Someone walks past me, showing no sense of hesitation. There is a sweet, sickly smell, which overpowers the overcooked burger Richard has ordered for his informant.
It is easy to follow the sound of Richard’s voice, welcoming his contact. ‘Hi Scott, burger.’
Head down, I eat.
‘No, I’m good, can’t stay . . . I know I said I’d do this, but . . .’
‘You can’t back out now, we made a promise.’
‘You don’t get it, even talking to you here . . .’
‘Scott, remember why you’re here. Kelly. You know as well as I do what happens. You will go to prison. She’ll be on her own.’
‘Leave my sister out of this,’ he says. It is a high-pitched whine. This boy is genuinely scared, but he has every right to be. The people with whom he is dealing. They will have no problems in getting rid of any excess rubbish.
‘I would, but will they . . . you know what they’re like, what they expect you to do.’
I hate the fact this exists. Vulnerable teenagers, lured in by new mobile phones, money, gifts. Nobody misses them. If caught, they will go back into the system, which lets them down again.
Only last week, we reported the death of a sixteen-year-old girl. The victim of a stabbing, she stood no chance. Greed! Drugs. Money. Power, but not for those like Scott.
‘You gotta protect me,’ he says.
‘I will, but I need his name, who gives you the gear?’
‘The money’s gone up . . .’ he says, trying to be brave, but his voice is more like a squeak.
As usual, Richard, confident, not giving up. ‘Sure kid, but for that sort of cash I need something good.’
‘It’s . . .’
‘Come on lad, you know it makes sense.’
‘What if someone talks . . .’
He is backtracking, his pitch, higher and higher.
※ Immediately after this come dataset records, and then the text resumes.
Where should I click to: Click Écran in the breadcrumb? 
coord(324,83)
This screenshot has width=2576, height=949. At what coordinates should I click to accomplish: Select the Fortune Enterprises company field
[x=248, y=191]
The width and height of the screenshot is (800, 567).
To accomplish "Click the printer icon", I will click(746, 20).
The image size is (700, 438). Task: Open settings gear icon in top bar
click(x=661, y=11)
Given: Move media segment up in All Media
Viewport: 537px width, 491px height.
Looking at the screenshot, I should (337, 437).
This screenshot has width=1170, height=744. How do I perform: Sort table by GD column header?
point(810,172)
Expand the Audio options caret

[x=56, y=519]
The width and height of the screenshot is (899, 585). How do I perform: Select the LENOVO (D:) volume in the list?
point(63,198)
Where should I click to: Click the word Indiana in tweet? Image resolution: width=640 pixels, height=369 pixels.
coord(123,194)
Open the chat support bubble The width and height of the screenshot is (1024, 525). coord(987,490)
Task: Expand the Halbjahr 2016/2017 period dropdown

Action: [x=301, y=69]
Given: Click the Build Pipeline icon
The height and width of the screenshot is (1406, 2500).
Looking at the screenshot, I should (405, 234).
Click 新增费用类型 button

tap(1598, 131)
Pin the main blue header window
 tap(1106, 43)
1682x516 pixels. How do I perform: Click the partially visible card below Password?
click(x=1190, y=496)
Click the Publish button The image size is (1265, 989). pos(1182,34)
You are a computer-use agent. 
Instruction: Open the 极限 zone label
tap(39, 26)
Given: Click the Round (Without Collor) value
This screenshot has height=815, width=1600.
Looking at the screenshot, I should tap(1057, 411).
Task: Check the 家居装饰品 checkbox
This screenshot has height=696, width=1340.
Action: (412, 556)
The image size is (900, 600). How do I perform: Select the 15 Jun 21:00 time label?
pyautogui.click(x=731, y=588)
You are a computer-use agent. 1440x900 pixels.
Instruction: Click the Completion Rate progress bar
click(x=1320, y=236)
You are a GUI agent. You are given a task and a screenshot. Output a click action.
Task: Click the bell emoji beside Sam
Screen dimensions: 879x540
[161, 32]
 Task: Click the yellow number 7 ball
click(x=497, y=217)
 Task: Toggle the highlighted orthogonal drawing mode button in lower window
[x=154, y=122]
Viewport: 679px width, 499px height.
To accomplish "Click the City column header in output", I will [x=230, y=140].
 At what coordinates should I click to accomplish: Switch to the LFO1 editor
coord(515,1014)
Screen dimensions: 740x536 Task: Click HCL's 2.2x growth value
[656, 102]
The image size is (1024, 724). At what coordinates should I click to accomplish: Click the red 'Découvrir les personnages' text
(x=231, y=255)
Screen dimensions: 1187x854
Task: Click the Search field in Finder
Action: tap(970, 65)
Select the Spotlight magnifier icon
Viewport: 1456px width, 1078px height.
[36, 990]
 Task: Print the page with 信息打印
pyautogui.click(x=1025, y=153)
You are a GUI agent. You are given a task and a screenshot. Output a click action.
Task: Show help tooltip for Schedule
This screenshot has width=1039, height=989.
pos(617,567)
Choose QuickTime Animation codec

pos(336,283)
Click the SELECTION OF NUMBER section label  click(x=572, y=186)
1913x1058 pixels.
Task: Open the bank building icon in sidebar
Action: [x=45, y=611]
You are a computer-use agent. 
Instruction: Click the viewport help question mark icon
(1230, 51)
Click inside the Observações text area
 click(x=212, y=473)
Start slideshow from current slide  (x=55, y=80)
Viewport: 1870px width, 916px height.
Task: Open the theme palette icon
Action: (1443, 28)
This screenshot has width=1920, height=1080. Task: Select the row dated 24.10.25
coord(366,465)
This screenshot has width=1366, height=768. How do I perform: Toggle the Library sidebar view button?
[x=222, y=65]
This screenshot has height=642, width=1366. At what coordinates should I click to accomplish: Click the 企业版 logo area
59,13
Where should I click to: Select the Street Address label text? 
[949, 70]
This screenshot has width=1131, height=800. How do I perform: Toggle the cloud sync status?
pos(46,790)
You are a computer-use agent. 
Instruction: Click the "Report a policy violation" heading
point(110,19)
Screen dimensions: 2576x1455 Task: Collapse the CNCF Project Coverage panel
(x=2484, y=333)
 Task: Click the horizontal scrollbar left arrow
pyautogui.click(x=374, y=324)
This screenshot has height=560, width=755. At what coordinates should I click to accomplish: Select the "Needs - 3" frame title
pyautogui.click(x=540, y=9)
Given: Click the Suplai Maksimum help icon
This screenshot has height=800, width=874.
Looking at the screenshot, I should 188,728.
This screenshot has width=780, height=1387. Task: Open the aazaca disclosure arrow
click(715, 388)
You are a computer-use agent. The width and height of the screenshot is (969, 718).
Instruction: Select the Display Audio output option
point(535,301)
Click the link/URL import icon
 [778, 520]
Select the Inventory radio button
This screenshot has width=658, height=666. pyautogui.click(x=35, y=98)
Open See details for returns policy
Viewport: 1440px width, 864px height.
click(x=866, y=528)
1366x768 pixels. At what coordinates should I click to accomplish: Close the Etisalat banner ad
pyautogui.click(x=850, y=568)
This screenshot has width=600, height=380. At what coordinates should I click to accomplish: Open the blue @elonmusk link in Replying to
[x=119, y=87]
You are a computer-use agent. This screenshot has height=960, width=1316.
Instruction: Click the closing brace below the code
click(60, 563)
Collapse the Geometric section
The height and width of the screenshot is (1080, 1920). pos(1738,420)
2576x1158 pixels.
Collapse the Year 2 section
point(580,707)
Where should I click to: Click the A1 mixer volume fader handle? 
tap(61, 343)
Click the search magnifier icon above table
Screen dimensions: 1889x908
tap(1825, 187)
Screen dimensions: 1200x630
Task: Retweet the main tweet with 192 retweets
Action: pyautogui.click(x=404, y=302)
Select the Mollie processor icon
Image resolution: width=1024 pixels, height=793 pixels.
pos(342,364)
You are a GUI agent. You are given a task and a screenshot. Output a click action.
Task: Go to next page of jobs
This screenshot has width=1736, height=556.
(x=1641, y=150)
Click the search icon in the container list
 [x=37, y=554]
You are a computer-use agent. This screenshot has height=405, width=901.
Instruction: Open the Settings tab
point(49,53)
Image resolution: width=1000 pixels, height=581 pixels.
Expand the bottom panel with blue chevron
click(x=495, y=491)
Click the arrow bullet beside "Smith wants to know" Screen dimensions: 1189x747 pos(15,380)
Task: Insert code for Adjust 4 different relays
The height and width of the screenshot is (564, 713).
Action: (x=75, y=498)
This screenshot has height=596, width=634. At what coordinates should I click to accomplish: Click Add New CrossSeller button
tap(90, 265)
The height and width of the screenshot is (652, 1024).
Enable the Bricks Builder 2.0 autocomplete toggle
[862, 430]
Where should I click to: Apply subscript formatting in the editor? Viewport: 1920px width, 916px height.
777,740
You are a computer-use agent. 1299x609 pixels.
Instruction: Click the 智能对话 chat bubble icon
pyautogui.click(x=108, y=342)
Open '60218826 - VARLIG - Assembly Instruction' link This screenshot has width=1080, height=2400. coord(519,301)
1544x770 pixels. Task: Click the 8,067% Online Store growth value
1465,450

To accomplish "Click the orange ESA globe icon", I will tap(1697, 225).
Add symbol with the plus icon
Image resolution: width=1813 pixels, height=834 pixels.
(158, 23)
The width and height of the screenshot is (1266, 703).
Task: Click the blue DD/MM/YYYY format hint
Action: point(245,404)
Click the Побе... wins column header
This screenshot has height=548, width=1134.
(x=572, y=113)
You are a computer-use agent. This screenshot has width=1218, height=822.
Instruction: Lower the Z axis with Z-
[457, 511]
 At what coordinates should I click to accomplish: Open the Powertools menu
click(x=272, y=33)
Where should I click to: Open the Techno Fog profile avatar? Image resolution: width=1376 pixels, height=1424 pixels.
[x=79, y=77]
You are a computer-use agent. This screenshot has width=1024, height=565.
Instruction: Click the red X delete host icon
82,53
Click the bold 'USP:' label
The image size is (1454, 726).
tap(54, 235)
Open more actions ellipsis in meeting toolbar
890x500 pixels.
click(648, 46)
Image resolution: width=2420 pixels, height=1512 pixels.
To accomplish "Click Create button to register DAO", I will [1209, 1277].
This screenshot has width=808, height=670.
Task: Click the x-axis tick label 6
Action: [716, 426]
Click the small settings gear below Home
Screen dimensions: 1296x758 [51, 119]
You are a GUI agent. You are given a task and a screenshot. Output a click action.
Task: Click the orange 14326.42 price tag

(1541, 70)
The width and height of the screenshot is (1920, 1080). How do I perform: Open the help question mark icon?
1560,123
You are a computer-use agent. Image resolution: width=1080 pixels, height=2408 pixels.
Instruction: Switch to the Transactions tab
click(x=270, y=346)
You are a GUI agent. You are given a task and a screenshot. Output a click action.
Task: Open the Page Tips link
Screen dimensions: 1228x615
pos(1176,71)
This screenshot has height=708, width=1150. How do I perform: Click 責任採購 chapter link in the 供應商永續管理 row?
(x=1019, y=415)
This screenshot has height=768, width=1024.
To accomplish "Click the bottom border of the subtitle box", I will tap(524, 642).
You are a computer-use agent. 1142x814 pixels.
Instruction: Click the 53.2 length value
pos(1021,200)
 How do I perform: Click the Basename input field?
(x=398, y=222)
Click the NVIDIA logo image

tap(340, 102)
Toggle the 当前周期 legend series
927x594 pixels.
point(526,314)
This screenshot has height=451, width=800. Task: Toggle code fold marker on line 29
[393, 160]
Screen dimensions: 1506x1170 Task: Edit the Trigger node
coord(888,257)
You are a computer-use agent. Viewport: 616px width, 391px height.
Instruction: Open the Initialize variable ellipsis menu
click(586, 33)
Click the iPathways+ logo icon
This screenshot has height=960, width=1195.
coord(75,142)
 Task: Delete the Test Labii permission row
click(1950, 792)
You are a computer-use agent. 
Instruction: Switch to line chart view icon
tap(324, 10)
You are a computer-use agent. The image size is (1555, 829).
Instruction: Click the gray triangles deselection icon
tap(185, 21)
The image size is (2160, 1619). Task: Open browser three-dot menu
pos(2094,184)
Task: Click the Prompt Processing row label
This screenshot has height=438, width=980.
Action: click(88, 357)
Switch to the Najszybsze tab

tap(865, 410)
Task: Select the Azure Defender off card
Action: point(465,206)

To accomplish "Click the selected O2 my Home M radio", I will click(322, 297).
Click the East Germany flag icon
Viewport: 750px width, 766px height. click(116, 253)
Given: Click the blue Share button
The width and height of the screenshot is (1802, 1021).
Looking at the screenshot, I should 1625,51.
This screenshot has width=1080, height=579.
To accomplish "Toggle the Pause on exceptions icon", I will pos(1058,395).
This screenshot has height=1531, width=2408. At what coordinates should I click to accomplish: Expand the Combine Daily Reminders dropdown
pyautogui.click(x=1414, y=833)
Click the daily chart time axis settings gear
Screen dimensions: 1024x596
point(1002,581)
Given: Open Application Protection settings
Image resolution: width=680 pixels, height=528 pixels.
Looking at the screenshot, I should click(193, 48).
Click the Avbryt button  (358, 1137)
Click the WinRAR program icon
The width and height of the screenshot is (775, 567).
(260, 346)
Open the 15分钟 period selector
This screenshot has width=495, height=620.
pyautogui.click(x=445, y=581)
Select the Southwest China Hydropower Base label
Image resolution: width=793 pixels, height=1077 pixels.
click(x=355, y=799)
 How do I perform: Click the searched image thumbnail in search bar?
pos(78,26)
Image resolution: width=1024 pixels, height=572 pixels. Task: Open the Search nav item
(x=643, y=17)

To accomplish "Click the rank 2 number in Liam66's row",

He slurps at whatever he is drinking. Coughing; more like choking on his own false bravado.
All the while, Richard says nothing, but taps on the table, in a sort of morse code. Like he is ticking down the time. Every so often he gives a little cough to nudge his informant into talking again.
The boy’s breathing is shallow. I get the impression he would leave if his legs would allow him.
Finally, Richard speaks. ‘I get you’re scared, but where else would you get this sort of money?’ He rustles bank notes. ‘Go on Scott, two little words. . .’
‘But . . . If I’m found out . . .’
‘You’ll be long gone. With this sort of money you can get you and your sister far away from here. Somewhere they won’t find you.’
Richard can’t be sure of that; he’s making promises he can’t keep. I ground my two-inch heels on the floor, to keep my focus.
‘All we need is the name of the man you have contact with, the drop off point.’ Richard doesn’t let his informant any room for manoeuvre.
In the middle of a squeal, and a sigh, he says, ‘Airport . . . He gives me the gear after college . . .’ His words tumble out, one after the other, without pause, or a break. Once they’re out, he exhales. It’s like he is finally aware of what those words mean.
Richard speaks straight away. ‘Where do you take it?’ he says.
Scott’s trainers knock back his chair, the legs colliding with the floor.
‘Come on Scott, you get a lovely day out at the seaside I bet.’ Richard rustles the notes again. ‘It won’t come back on you. You will be long gone. This is a one-time offer.’
‘I . . . St Ives . . . I meet this bloke . . . in some fancy restaurant on the sea front. He gives me the cash and I hand over the gear.’
‘What’s the name of this restaurant?’
‘I don’t know . . . honest.’
‘What about the name of the guy you meet?’
‘No names, they just tell me what he’s wearing.’
‘Come on Scott, smart lad like you, must have heard something.’
‘I . . . If I tell you, I get the money right?’
‘A promise, is a promise, but I can’t do anything to protect you if I don’t know who you meet in St Ives.’
Richard’s voice is calm, and steady. He is completely in charge. If this man knows something, he will talk.
‘It was afterwards, I was in the arcades, Casino Royal. Playing on the fruit machines . . . he was emptying out the two pence machines. Someone called him George, I don’t know who, but he owed them money.’